Конечно, опять увиливает. То есть говорит одно, а думает другое. При этом очень рассчитывает на то, что она умеет читать между строк.

Не так уж и далеко он запрятал самое главное. Достаточно небольшого усилия, и все станет ясно.

Разве ей неизвестно, что видимость обманчива? Может показаться, что человек равнодушен, а на самом деле нет его внимательней и добрей.


Натюрморт

По некоторым из писем видно, что он художник. То есть человек, для которого натюрморты и пейзажи не существуют вне помыслов и чувств.

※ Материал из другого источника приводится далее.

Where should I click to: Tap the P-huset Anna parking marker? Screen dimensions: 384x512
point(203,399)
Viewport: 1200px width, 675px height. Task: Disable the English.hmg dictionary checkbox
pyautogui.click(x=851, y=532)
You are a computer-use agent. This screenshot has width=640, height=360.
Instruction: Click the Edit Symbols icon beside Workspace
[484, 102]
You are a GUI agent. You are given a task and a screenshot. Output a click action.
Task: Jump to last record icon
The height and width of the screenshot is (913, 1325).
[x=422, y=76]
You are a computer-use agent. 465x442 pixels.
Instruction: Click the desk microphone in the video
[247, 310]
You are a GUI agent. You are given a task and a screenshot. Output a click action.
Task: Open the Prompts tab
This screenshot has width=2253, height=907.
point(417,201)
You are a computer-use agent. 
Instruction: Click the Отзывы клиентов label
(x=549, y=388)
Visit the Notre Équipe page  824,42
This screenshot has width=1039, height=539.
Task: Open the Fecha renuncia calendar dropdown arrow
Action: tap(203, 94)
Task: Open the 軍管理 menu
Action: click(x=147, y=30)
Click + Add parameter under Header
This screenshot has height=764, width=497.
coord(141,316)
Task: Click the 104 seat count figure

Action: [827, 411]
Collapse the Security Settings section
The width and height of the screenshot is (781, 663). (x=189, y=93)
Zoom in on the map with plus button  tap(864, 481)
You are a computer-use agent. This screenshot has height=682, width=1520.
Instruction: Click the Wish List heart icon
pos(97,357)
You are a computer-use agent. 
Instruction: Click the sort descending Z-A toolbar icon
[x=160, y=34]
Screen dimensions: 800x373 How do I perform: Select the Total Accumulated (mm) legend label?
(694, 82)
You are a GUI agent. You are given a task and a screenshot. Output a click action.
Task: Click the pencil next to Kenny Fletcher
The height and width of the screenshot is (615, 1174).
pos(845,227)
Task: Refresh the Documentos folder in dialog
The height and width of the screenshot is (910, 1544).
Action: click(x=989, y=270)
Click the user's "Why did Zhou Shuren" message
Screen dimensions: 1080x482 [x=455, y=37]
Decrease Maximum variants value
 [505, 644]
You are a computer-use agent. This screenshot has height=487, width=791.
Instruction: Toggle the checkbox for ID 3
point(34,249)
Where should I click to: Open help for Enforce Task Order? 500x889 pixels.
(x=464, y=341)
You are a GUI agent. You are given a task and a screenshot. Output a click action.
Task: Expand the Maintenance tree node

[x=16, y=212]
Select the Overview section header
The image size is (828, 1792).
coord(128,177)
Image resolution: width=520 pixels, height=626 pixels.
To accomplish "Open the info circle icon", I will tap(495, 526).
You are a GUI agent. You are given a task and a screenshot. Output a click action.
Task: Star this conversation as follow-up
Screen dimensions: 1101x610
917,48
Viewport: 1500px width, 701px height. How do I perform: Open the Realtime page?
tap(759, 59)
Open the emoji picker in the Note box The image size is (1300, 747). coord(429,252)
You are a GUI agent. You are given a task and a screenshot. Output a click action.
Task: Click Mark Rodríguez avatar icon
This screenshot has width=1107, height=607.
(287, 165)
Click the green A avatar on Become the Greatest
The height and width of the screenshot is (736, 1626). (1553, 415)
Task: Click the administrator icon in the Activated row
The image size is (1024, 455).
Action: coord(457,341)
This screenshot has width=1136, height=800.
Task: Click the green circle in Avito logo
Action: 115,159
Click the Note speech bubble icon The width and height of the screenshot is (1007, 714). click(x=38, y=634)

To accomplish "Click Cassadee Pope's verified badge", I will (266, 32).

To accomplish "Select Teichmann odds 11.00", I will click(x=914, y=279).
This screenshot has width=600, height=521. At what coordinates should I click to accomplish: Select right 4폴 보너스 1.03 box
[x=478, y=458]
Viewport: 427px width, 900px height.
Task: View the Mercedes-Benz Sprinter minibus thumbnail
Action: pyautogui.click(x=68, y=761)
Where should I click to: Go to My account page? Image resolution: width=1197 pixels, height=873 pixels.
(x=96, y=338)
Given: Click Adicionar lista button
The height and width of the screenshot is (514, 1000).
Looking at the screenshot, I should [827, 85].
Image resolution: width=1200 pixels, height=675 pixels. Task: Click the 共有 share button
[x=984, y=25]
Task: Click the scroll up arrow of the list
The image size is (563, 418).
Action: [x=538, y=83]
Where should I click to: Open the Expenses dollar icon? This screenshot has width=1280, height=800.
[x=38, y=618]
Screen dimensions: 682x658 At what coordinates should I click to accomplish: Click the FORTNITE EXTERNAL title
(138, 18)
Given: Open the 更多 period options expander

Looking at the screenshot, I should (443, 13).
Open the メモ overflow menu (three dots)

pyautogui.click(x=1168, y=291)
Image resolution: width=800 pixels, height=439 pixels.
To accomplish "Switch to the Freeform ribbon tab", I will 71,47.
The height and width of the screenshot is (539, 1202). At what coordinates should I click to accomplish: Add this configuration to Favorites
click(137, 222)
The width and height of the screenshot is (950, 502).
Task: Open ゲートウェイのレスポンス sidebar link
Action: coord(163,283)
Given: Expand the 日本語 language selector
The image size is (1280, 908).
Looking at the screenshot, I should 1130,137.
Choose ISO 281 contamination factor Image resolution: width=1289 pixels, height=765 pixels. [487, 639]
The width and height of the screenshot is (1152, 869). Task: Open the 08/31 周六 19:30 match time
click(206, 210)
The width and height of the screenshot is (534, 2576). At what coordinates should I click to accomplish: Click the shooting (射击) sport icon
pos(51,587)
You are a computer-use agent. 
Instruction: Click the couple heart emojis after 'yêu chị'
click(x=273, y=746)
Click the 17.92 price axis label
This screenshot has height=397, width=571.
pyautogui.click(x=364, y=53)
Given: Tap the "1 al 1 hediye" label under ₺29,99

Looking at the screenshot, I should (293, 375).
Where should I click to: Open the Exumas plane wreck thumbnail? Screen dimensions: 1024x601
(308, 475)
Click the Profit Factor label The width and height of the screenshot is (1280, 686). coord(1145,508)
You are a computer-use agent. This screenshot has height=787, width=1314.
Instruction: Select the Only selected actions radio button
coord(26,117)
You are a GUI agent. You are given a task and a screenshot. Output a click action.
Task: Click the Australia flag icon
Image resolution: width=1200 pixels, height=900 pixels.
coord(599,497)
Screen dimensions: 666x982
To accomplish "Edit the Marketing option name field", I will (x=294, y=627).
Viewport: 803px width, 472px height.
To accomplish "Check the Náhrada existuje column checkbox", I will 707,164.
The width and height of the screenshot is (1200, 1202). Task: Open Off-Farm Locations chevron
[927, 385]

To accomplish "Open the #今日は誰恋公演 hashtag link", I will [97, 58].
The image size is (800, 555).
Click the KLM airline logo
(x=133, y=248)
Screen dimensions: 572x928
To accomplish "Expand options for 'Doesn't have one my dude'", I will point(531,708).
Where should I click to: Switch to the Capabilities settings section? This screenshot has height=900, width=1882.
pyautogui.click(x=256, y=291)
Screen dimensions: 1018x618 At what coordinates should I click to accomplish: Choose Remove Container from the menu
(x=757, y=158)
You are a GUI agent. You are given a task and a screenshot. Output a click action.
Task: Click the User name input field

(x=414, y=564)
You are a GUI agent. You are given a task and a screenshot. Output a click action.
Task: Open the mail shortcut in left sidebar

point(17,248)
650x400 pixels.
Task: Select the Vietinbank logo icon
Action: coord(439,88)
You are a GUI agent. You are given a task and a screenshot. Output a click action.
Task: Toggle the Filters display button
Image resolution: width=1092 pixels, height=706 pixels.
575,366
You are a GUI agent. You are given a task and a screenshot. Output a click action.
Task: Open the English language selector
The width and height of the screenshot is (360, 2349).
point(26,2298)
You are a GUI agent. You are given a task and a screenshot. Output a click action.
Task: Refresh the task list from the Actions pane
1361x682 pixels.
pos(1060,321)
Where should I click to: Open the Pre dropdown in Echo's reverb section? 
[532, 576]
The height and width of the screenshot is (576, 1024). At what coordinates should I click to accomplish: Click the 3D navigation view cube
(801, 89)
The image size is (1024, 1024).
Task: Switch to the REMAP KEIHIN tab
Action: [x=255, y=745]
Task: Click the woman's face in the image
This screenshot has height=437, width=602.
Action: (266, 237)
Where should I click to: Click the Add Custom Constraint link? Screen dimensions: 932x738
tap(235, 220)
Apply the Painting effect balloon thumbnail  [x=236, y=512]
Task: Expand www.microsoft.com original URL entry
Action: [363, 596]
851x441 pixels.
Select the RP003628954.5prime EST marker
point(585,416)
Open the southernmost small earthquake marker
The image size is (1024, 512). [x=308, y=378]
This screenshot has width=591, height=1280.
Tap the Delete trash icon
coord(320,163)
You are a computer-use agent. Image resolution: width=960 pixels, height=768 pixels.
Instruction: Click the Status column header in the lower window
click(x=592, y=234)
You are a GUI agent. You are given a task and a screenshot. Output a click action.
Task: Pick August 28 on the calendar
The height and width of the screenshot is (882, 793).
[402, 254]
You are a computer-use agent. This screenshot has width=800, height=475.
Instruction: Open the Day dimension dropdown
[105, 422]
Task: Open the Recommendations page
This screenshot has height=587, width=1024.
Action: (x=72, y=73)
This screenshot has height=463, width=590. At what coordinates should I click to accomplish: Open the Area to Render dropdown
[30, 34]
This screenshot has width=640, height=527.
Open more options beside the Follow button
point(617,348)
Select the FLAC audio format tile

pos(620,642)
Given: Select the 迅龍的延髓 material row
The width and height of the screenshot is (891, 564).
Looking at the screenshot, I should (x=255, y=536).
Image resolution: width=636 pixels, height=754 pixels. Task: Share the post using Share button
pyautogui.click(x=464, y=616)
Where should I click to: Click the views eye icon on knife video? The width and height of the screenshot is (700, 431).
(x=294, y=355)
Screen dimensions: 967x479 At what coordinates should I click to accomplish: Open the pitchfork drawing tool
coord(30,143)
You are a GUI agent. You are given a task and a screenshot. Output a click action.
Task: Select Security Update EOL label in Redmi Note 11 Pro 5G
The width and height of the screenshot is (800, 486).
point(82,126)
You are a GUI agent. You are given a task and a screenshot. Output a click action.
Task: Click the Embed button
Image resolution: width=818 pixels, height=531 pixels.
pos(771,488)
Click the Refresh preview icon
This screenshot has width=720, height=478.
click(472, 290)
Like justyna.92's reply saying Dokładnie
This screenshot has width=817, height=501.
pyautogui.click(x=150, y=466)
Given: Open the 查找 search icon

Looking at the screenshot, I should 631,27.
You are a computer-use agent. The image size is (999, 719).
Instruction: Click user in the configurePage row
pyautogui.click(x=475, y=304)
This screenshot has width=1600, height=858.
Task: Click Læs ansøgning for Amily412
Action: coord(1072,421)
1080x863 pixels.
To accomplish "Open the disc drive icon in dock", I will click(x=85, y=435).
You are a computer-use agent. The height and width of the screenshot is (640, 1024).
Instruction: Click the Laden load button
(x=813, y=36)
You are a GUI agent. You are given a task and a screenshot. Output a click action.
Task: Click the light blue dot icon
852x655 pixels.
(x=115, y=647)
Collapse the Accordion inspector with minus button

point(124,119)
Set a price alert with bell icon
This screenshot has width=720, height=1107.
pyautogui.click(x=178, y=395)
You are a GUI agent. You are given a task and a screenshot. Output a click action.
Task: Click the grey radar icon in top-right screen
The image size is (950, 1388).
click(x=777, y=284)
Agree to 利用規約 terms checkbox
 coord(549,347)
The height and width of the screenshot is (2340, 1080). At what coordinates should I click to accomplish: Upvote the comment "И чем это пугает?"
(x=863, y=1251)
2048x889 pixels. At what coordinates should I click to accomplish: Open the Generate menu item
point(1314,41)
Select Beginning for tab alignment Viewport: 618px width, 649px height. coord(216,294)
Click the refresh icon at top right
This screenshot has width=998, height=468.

Вот, к примеру, он поднялся с постели, пока еще не думает о ней, а просто прислушивается к звукам утра.

«Я только что встал и, прежде чем приняться за работу, я хотел бы отдать некоторую дань празднику, который дает о себе знать даже здесь.

Какая-то необычайная тишина, на дворе фигуры двух девочек в белых платьях, и гул колоколов, я думаю этим исчерпывается впечатление сегодняшнего дня, день как я решил никуда не выходить и работать целый день. Мысленно я переношусь в природу, конечно к Вам на Сиверскую, и глубоко чувствую поэзию праздника, полного солнца и аромата цветов и увенчанный тем, что все это созерцаемо и прочувствуется такой душой как Ваша.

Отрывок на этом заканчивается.